But give me your attention a few minutes longer. I am almost at
the end. The affair in which we were concerned turned out very
badly. Willie was expelled; and when he had paid his fine, left
the city. To be sure, I went back to my home; but my merry life
was all over. Sad at heart, I spent my days on a nail in a dark
corner; and what I learned from time to time about my darling
from his parents' conversation did not help to lessen my sadness.
Trouble gnawed at the hearts of the two old people and rust
gnawed at mine. It was a lucky day for me that a change soon took
place in my circumstances. Willie's parents sold the house — it
was said, to pay their son's debts — and I passed into other
hands, — hands which cleaned away the rust from me, and by
repeated oilings restored my lost virtues.
“I have never heard a word about Willie's parents; but himself I
have seen once since then, and this meeting I will tell you about
to-morrow. For the present, good night.”
“Good night, house-key! “
On the following morning, when I awoke somewhat later than usual,
my house-key was hanging silently on its nail, and to my
fainthearted“good morning” gave no reply. “Probably,” I thought,
“he speaks only at midnight; or, still more probably, it was all
a dream.” The last supposition seemed to me more and more likely,
in proportion as sleep left my limbs. “How can one dream such
foolish stuff!” I said to myself; “the home-made wine and the gay
conversation of last evening were to blame for it.” I dressed
myself and went to my daily work, which, like yesterday, I
crowned with a visit to the Green Hedgehog.
“Now we shall soon see whether I was dreaming or not,” I said, as
I returned to my room towards midnight. “How are you, old housekey?”
“Thank you for the kind inquiry; very well,” sounded the answer.
“I am always feeling well when I have breathed the fragrance of wine.”
So it was a fact, and no dream. I opened the window and put my
head out. A falling star made a bright arch in the sky, and
across from the cathedral sounded the striking of bells. I pulled
my ear. No, I was not dreaming.
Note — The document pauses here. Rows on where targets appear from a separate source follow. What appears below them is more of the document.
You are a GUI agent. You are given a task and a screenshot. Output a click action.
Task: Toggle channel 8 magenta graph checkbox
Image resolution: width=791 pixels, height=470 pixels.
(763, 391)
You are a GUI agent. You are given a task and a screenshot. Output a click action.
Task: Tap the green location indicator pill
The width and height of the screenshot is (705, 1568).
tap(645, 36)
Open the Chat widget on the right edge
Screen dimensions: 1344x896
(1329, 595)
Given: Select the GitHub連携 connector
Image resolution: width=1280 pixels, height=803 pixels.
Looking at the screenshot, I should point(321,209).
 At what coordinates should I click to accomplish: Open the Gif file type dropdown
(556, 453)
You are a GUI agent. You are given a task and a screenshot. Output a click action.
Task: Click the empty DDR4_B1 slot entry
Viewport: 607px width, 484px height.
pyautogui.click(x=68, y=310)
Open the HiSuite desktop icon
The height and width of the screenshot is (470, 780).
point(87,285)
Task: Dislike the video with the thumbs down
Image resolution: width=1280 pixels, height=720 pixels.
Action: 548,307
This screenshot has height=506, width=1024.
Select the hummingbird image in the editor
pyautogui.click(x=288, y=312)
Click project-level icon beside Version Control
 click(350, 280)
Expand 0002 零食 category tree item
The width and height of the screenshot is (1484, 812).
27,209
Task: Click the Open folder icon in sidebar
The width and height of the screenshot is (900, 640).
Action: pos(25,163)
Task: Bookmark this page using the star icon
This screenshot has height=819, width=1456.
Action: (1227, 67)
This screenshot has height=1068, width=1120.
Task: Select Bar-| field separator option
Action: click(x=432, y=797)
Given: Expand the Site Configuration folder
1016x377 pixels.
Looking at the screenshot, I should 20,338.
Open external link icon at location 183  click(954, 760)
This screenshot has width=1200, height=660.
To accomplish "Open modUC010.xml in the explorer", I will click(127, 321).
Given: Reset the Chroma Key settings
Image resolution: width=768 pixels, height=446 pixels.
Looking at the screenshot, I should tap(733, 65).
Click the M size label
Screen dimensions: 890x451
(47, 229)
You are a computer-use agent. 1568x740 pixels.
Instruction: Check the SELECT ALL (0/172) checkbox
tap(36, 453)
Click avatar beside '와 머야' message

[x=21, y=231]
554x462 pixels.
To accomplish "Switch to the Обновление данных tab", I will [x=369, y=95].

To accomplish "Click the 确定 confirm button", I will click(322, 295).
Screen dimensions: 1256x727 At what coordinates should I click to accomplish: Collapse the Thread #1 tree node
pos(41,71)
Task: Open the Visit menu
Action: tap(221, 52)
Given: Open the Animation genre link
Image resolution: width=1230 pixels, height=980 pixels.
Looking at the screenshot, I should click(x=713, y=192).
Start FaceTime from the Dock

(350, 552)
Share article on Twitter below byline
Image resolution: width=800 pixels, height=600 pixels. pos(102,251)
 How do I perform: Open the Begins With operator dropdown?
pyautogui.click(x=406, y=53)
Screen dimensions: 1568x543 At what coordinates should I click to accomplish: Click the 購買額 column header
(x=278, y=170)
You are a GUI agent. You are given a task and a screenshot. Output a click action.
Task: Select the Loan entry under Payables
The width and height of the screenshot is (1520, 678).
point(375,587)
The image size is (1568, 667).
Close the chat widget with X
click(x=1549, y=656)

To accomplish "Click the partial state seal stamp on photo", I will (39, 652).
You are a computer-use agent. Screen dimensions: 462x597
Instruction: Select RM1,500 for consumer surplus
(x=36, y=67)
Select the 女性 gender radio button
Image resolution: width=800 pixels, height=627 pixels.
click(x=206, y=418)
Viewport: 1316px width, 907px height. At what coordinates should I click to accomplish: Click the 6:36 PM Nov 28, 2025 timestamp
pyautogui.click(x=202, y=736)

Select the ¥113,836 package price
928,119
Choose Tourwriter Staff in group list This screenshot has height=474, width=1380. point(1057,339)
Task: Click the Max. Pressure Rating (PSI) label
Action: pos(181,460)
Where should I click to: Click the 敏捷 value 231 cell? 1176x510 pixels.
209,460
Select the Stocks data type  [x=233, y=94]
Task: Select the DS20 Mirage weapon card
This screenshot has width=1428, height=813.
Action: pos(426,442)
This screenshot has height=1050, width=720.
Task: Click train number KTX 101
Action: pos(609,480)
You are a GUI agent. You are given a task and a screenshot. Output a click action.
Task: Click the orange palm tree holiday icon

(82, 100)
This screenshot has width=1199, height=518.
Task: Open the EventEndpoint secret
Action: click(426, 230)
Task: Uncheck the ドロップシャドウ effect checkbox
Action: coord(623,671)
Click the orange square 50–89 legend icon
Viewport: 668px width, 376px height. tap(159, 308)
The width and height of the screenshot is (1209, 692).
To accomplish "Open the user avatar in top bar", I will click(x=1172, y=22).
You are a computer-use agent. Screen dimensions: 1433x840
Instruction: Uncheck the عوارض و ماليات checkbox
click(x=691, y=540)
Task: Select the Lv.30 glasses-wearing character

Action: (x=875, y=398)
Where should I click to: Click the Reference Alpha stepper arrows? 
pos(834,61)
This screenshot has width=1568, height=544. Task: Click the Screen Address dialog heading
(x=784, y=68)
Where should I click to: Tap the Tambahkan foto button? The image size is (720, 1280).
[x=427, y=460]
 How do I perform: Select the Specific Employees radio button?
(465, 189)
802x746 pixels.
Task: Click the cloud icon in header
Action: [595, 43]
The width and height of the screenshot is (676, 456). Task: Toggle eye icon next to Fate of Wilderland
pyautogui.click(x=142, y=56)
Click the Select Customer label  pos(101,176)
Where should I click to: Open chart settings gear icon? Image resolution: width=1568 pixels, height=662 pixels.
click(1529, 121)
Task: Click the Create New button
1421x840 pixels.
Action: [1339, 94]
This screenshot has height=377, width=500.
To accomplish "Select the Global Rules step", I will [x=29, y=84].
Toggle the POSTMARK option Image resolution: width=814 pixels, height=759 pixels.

I really possessed a talking house-key.
“May I talk with you again a little while?” he asked courteously.
“Nothing would please me better,” I replied, politely put out the
light, and stretched myself at full length on my bed.
“About two years after the event I last described,” began the
key, “I was in the service of a man who had this very room which
you now occupy, and who, like you, lived by writing. He was not
very old then, but his thin hair was already turning gray, and
gray was also the color of his wrinkled face. It seemed to be his
favorite color, for he usually wore gray clothes too, and even
gray spectacles; gray dust lay on his books, and gray ink flowed
from his pen on grayish paper.
“This man possessed the faculty of seeing the imperfections of
anything at the first glance. When he took me for the first time
in his hand he immediately spied the scar which I carry as a
remembrance of the time when I served as a key-pistol. 'Patched!'
he said, with a spiteful laugh, and pushed me away from him. When
the morning sun looked in at the window to greet him, he spoke of
sun-spots; when the moon rose in the evening above the gabled
roof, he would say, 'She has neither air nor water'; and if he
went out into the park in May-time, he did not see the young
leaves and the white blossoms, but only the caterpillars on them.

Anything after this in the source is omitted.